Keith Stewart, MD, ChB, MBA: Sagar, what’s your impression of this?

Sagar Lonial, MD, FACP: The CAR T data are impressive. It’s a small phase 2 study, and to compare 1 small phase 2 study against another, and say 1 is better, is a little challenging. The patients weren’t the same.

Keith Stewart, MD, ChB, MBA: I was going to ask you that specific question. It’s unfair to cross compare, but why? They’re both 5 to 6 prior lines. One has double the PFS compared with the other one. Why is it unfair to compare them?

Sagar Lonial, MD, FACP: Because if you look at the number of triple-class refractory patients, it’s not the same between the 2 trials. There were more patients in the KarMMa trial than there were in the CAR T 2 trial. And you don’t know about the delays from enrollment to getting drug or other situations that may have influenced who got the product. Remember, CAR T cells—Nina and Joe keep saying they’re 1 and done—are 1 and done until they aren’t. So far, every patient, unfortunately, has relapsed. So it’s 1 and done for a short period of time. There are intrinsic biases in who gets the drug because they could wait a long time for manufacturing, and screening, and other things. It’s hard to say 1 is better.

Keith Stewart, MD, ChB, MBA: Is that true for both of them though?

Sagar Lonial, MD, FACP: Yes. That’s right.

Keith Stewart, MD, ChB, MBA: Nina, there has been a strange phenomenon of some later neurotoxicity and HLH [hemophagocytic lymphohistiocytosis] is common, more so than we expected. What’s your experience with delayed toxicities if you will?

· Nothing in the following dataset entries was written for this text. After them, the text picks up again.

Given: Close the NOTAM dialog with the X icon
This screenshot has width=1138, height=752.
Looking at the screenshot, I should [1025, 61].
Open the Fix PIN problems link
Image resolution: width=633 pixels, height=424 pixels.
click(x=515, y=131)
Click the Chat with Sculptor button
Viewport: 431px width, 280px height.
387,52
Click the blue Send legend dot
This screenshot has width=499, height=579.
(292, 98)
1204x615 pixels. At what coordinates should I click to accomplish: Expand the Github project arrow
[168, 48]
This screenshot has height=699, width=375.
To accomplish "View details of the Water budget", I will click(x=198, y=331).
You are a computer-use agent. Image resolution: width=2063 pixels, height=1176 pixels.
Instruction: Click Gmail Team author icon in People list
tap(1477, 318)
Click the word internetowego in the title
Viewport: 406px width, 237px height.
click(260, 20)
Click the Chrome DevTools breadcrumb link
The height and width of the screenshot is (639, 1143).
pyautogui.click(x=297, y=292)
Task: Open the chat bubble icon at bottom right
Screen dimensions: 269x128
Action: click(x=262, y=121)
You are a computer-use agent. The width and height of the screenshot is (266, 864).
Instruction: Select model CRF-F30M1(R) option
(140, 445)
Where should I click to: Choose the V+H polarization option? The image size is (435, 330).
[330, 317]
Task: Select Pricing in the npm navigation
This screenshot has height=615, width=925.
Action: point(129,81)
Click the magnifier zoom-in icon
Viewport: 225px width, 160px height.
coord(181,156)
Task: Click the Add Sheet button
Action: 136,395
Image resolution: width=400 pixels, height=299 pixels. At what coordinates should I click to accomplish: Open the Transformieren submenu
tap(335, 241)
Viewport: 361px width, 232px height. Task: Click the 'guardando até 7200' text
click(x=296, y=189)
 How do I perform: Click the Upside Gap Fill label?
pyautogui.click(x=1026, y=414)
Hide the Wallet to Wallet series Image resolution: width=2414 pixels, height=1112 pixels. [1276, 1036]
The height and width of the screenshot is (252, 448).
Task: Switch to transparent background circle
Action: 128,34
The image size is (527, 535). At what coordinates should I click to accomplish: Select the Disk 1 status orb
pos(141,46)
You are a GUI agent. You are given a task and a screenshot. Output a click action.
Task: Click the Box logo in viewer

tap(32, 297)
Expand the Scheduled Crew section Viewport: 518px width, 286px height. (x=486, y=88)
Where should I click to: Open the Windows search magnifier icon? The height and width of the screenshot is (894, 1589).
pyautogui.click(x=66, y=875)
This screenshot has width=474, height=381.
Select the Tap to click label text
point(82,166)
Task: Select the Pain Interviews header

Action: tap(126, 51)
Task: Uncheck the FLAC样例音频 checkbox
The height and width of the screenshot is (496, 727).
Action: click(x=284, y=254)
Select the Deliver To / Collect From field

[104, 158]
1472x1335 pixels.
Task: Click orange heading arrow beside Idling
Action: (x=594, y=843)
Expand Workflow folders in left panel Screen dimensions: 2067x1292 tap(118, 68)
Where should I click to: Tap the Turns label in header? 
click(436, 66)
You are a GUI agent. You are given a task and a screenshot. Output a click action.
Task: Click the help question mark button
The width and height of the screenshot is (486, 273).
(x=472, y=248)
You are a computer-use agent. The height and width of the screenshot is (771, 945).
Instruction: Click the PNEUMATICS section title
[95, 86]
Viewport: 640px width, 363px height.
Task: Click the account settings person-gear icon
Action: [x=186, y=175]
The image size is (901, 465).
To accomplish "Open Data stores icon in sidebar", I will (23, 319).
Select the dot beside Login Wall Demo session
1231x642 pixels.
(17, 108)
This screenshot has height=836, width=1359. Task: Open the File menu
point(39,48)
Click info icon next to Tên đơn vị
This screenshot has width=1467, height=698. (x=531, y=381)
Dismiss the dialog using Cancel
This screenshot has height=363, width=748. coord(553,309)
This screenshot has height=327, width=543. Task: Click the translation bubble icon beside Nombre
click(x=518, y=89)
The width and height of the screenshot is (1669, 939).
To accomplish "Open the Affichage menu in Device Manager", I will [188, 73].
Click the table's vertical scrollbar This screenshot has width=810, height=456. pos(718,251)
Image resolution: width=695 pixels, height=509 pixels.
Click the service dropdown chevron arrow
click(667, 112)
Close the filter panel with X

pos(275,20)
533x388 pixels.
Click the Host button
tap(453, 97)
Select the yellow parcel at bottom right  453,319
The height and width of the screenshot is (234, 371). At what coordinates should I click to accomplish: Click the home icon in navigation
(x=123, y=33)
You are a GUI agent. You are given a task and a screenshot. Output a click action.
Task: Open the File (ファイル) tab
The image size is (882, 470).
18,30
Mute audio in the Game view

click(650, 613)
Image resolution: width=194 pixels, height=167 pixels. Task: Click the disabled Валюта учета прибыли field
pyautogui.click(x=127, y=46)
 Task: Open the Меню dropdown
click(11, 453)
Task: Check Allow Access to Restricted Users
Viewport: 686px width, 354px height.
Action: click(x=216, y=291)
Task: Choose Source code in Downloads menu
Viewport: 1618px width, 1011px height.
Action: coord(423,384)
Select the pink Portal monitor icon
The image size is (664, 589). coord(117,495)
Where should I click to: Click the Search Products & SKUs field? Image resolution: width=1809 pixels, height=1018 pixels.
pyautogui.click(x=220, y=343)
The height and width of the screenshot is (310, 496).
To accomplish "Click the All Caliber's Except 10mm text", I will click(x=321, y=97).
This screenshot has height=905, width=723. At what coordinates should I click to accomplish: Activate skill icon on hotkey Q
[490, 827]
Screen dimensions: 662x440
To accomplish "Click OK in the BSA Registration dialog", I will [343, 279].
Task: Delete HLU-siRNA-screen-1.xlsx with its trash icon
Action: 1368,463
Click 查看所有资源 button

Nina Shah, MD: CRS happens all the time. It’s between 80% and 95%, depending on the product, and it’s usually grade 1 or 2. Neurotoxicity has been a little more confusing. I believe it’s 18% with IDE-CEL [idecabtagene vicleucel], but 20% with cilta-cel [ciltacabtagene autoleucel]. That was not all ICANS [immune effector cell-associated neurotoxicity syndrome]. ICANS is the neurotoxicity you expect from CAR T cell. There’s a little confusion, and you’ll seem a little drunk, but about 12% of people in the cell-to-cell data had this strange neurotoxicity, which was like cognitive issues or peripheral neuropathy. One person did die from that. Reassuringly, at the ASCO [American Society of Clinical Oncology annual meeting] update this past year, Saad Usmani presented that nothing else had happened. There weren’t any additional weird neurotoxic events in any of the other participant programs. These were constant data, but they did suggest that the tumor burden is possibly associated with developing this adverse effect. I suspect that there may be some epitope binding with some neurology tissue, but we don’t know because there could have been some other things seen in the bispecific category as well. To your question about HLH, yes. There was this mass-like phenomenon that happened—and it happens with a small percentage, maybe a minority of patients—in a lot of these patients. Actually, it’s treatable by anakinra [Kineret] and may ultimately cause some prolonged cytopenias, but it’s manageable. I definitely wouldn’t say don’t get CAR T therapy because of that.

Keith Stewart, MD, ChB, MBA: I must say, in my personal experience, I may have been unlucky, but for the audience, who haven’t used CAR-T, peripheral neuropathy—like cranial or neural palsies—has Parkinson-like symptoms. Even lower motor weakness is something strange that happens occasionally. Be aware if your patient is going for CAR T therapy and they get sent back to your care if they start to develop neurological symptoms. It’s not common, but it’s reported for both products. Please get in touch with the treating center if you see those things happening. It’s a bit unclear if it’s because of too many CAR T cells in the circulation or if something is otherwise unrecognized.